[Given text — start]

In addition, a waning public appetite for contributing to global warming has spurred interest in clean tech around the globe. In the U.S., sales of electric vehicles jumped by 37 percent in 2016. In Britain, sales of electric cars jumped 19.9 percent in January 2017, while sales of diesel cars dropped 4.3 percent. In December 2016, mayors of Mexico City, Paris, Madrid and Athens moved to ban diesel vehicles in their cities by the middle of the next decade to control pollution in their cities. Citizens are calling for a similar plan for London.

Automakers are finding an eager audience for green cars. When Telsa opened up reservations for its upcoming Model 3 — a $35,000 electric car that can drive 215 miles per battery charge — customers camped out overnight to get on a wait list that is now two years long. Chrysler is counting on parents to care about the planet for their children; its new Pacifica hybrid minivan promises a 31 percent reduction in Global Warming Potential. During the 2017 Super Bowl, Kia presented an ad called “Hero’s Journey” in which Melissa McCarthy portrayed concern for the environment as a mainstream attitude — which could be addressed by consumerism (buying an electric vehicle), rather than activism.

[Given text — finish]
[Study material — start]

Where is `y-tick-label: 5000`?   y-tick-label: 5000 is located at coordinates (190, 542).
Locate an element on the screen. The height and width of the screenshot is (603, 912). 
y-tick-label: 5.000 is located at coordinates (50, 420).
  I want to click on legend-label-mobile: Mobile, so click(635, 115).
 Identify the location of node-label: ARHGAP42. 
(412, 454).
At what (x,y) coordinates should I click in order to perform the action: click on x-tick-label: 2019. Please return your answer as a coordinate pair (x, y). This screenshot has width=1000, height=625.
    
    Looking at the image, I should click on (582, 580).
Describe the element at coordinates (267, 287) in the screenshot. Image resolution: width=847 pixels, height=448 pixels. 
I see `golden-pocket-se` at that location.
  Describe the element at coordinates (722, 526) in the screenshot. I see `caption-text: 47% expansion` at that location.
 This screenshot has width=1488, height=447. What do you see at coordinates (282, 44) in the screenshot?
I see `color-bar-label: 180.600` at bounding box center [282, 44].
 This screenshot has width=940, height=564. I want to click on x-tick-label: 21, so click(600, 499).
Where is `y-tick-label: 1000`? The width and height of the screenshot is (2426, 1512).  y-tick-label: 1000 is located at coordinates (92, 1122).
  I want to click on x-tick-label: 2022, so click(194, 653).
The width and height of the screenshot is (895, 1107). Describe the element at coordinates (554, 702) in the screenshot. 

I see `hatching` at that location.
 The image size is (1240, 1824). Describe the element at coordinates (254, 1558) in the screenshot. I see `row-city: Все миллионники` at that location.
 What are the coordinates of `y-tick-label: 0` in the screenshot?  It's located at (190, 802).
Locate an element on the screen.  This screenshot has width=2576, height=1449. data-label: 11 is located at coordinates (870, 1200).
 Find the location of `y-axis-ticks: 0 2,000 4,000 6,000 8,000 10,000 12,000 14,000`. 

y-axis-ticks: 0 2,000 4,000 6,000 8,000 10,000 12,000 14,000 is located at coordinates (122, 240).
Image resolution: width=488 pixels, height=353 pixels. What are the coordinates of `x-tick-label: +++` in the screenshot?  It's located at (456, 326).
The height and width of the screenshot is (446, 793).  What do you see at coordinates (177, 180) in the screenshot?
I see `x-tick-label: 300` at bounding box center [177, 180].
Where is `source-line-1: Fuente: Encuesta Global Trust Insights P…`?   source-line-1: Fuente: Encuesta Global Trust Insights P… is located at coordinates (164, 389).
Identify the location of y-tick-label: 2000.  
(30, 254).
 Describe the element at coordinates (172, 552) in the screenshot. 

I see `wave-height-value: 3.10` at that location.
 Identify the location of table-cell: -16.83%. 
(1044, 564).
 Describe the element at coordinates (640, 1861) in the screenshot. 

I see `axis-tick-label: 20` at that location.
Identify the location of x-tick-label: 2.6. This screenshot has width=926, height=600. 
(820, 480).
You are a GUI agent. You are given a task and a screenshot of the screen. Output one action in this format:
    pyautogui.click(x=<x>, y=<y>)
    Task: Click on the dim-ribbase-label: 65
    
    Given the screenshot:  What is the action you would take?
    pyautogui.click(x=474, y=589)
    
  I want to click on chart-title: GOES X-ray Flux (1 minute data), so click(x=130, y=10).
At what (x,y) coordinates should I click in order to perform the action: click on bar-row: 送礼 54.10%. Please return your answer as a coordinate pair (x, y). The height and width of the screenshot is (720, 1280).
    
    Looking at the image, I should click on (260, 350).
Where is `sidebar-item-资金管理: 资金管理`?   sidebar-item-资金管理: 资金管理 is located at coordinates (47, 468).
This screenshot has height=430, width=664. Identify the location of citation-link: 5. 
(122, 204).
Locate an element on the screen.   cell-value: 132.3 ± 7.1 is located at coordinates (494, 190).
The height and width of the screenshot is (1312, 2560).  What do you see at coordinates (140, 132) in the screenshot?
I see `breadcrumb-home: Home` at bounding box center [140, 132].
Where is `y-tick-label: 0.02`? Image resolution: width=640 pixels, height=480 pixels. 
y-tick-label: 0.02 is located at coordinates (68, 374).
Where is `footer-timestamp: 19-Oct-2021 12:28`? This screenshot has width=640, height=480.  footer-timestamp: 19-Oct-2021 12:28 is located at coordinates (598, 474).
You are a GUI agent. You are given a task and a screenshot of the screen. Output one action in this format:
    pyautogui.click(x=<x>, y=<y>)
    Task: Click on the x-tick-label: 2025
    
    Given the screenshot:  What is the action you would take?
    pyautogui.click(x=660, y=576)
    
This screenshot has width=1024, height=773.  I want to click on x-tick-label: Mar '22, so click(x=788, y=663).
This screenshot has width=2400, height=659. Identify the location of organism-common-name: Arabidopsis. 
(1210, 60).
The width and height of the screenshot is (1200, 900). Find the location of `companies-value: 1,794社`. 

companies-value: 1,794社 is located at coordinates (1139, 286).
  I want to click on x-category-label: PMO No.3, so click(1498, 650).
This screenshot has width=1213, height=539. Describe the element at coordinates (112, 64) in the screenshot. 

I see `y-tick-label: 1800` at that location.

[Study material — finish]

_What to work on_
(a) In the clean-tech passage, by what percentage did sales of electric vehicles in the U.S. rise in 2016?
(b) Name every city whose mayor moved in December 2016 to ban diesel vehicles, as the clean-tech passage reports.
(c) Please extend the clean-tech passage with a few sentences that pick up after its last one.

_Answers to the exercises_
(a) 37 percent

(b) Mexico City, Paris, Madrid, Athens

(c)
At the moment, electric vehicles represent a small part of the global car market. But they are the focus of the majority of innovation, and companies that are looking back towards oil will lose out, says industry observers. Torotrak, a business focused on improving traditional car engines, recently halted development on a technology designed to supercharge mechanical engines, because it realized developments in the electrical market would render its product obsolete before it hit the market as planned in 2020.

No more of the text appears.